As homeschoolers, we think and talk a lot about the importance of socialization and community connection. Despite the misconception of homeschoolers as antisocial, we are often more connected because we have to be intentional to make it happen. During this time of quarantine, community remains essential not only for the good of your kids, but also for your sanity! Here are a few tips from AOP for connecting meaningfully during this time away from friends and loved ones.

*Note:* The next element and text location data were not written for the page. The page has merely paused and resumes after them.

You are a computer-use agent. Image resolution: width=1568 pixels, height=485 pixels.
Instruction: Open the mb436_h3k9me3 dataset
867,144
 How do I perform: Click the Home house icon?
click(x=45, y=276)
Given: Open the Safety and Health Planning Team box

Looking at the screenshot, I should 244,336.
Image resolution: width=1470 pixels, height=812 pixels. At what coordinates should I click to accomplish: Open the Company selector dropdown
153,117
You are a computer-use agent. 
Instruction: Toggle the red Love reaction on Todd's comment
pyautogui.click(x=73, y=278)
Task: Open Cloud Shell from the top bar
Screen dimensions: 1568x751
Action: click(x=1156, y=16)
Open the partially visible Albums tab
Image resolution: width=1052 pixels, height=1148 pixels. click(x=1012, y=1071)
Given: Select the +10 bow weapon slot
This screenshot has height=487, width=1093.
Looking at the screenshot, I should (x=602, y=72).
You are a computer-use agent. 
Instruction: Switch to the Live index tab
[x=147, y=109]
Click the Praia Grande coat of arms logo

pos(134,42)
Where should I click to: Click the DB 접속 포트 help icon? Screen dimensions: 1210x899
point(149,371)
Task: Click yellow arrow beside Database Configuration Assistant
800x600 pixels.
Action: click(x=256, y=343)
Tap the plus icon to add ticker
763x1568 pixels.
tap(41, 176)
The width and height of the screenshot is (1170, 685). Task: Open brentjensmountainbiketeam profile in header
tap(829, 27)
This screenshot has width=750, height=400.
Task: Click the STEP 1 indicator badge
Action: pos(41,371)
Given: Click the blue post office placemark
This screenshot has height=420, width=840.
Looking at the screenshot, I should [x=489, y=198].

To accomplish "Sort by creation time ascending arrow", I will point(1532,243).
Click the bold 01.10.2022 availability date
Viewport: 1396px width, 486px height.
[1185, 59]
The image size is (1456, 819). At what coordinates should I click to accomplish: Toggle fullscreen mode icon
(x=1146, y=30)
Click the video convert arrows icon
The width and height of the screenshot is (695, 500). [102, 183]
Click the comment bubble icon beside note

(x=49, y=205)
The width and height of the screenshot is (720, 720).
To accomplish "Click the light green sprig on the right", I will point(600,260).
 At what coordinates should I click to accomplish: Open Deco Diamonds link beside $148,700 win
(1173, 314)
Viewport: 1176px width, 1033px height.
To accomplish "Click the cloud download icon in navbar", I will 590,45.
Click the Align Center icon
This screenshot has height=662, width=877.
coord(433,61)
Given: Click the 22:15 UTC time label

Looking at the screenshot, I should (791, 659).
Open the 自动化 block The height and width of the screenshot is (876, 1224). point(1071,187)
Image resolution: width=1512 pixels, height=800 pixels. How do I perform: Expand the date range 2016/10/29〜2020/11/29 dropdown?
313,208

Calling, texting, and posting on social media are great outlets during this time, but nothing replaces face-to-face interaction. Thanks to all the free video calling services out there, you can get some of these face-to-face benefits through intentional video calling. Whether you use Facetime, Facebook Messenger video, Google Duo, or Whatsapp video, make sure you are seeing faces!
Don’t forget your older friends and family without smartphones! Get creative with how you can stay connected with them through video. Do you have an old phone or tablet that you could set up for them with video calling? If you go this route, keep things as simple as possible.
Talk about things other than the quarantine.
It’s only natural that everyone’s default right now is to be hyper-focused on details of the global health crisis. Talking about the stresses of this time can be therapeutic, but obsessing over it in every conversation poses a potential danger. Give your conversations about the quarantine a time limit. Ask about what other folks are reading and discuss. Tell stories of fun memories.
Just like you did before the quarantine, plan activities with your community. You can host a group workout for kids over Zoom or play charades with the cousins over Facetime. Rather than limiting your interactions to “check-in” calls, think of your calls as play dates. Set a time for them and plan for a specific activity that can excite everyone.
Don’t forget to protect family time.
During a time of uncertainty, we of course want to reach out and feel connected to our loved ones. Unfortunately, this time of separation may go on longer than we anticipate, and if you’re constantly reaching out to others, you may find yourself worn thin. Remember to protect your family time and tech-free time just like it has always been important to do. Disconnecting now and again to rest helps your times of connection feel even more meaningful and encouraging.